• [Exercise prompt] Write every line below out again, exactly as given, but leave out the pictures.

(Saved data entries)

· · · · ·

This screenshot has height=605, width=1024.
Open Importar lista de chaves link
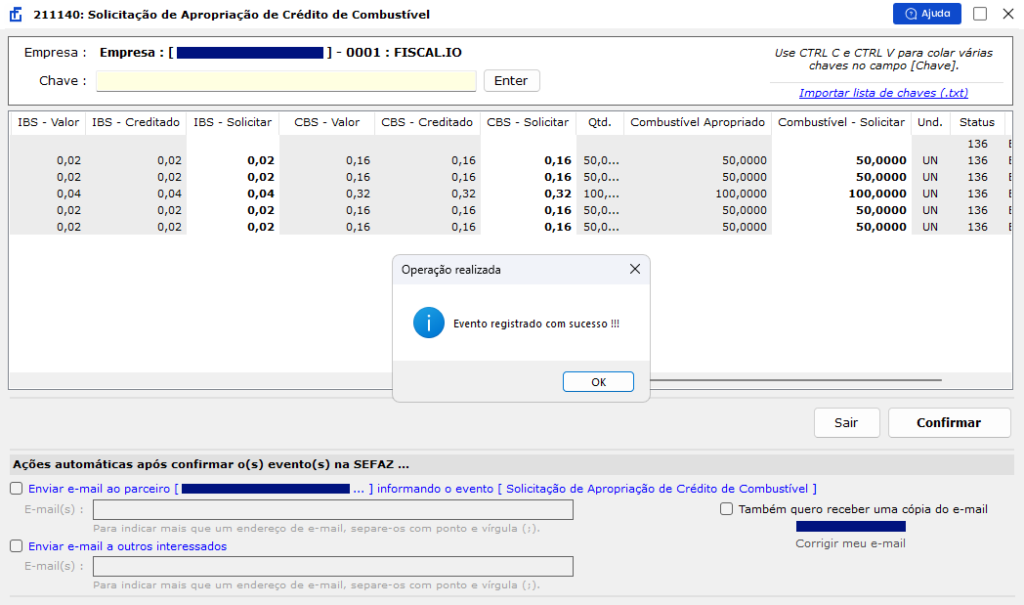tap(883, 93)
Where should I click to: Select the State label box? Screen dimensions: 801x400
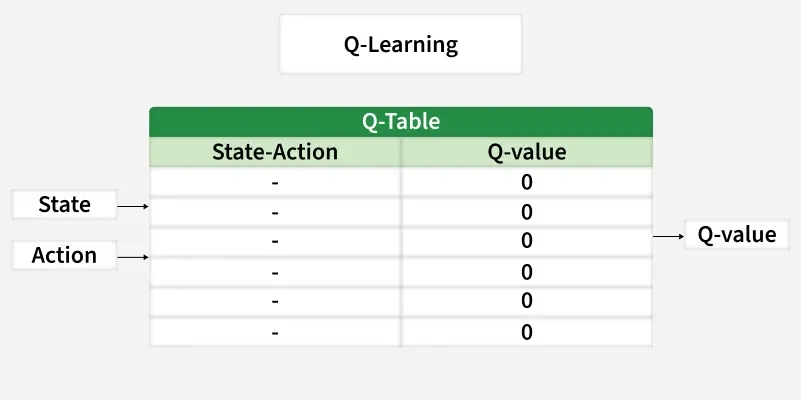point(64,205)
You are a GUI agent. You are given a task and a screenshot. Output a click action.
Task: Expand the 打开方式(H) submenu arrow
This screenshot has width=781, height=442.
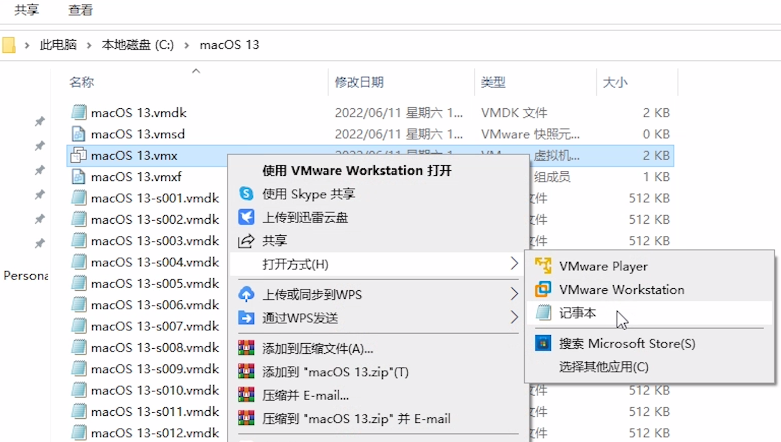coord(514,264)
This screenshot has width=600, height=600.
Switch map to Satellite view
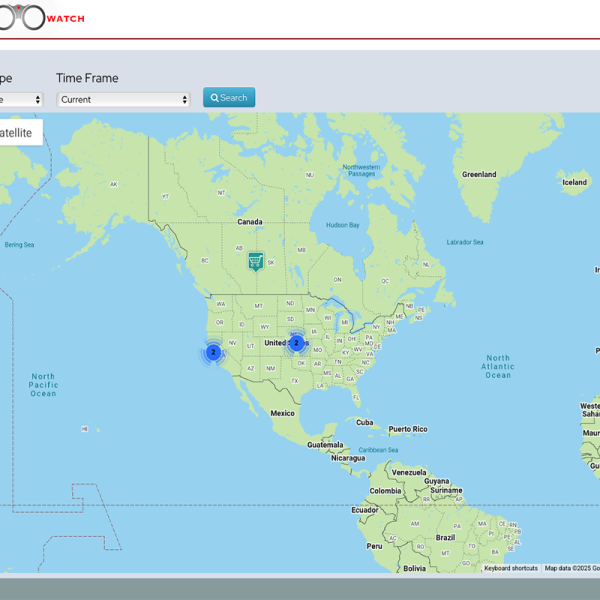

· · · · ·

• [Written response]
This screenshot has height=605, width=1024.
Open Importar lista de chaves link
tap(883, 93)
Where should I click to: Select the State label box? Screen dimensions: 801x400
point(64,205)
You are a GUI agent. You are given a task and a screenshot. Output a click action.
Task: Expand the 打开方式(H) submenu arrow
This screenshot has width=781, height=442.
coord(514,264)
This screenshot has width=600, height=600.
Switch map to Satellite view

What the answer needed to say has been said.